*** Block opens ***
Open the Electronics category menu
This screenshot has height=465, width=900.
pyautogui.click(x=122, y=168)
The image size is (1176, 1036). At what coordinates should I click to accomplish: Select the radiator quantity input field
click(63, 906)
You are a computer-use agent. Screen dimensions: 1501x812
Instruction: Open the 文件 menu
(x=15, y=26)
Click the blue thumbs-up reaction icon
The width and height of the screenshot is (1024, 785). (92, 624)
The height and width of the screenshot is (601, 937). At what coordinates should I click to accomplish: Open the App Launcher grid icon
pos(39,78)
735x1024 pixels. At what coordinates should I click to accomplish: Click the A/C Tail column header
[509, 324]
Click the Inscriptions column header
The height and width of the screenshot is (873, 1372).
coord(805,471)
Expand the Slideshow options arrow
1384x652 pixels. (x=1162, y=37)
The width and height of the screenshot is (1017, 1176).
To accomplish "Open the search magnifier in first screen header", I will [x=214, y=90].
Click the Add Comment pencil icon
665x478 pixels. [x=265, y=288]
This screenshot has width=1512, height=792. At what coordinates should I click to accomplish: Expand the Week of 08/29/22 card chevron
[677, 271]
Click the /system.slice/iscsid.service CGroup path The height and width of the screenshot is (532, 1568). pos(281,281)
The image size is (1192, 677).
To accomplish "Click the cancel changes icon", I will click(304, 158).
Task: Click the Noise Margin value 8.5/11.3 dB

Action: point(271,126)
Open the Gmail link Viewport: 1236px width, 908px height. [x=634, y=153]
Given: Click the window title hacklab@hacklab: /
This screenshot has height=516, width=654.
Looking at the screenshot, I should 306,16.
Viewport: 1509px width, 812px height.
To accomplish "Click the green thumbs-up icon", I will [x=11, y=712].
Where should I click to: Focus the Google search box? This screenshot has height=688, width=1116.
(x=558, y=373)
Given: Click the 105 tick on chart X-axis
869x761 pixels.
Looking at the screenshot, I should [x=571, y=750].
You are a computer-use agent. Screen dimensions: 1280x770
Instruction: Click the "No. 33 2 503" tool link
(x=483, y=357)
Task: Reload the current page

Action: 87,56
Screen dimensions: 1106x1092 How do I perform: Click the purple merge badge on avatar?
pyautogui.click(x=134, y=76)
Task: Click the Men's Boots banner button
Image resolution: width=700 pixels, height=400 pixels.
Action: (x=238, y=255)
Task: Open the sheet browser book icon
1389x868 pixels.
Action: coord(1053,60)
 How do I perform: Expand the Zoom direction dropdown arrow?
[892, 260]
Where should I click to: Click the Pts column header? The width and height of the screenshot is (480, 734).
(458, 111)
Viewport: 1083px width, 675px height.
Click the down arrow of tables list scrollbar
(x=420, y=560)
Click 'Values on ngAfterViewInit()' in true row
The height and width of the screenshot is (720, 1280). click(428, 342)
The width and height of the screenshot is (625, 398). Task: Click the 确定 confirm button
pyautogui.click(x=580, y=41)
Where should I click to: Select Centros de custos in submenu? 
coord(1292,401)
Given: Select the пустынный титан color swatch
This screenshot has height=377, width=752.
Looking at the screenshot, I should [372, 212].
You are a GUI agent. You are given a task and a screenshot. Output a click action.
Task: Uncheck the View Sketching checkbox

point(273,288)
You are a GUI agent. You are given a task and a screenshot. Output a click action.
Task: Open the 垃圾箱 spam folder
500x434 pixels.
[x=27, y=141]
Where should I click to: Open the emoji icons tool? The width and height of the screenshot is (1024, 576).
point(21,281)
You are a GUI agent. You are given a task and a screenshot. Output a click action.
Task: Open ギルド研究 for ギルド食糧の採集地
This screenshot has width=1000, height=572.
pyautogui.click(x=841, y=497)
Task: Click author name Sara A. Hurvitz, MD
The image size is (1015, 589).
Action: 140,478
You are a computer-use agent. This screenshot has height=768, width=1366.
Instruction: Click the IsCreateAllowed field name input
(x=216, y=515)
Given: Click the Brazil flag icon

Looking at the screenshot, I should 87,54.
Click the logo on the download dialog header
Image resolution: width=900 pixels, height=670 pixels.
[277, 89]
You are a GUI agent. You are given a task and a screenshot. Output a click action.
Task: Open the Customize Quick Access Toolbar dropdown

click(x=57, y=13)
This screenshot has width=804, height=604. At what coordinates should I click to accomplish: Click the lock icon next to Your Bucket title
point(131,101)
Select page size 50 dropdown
*** Block closes ***
What is wanted is a copy of every line in the listing that includes the word "will".

■ **ANSWER FOR THIS EXERCISE**
To accomplish "Open the search magnifier in first screen header", I will [x=214, y=90].
To accomplish "Click the cancel changes icon", I will click(304, 158).
To accomplish "Click the green thumbs-up icon", I will [x=11, y=712].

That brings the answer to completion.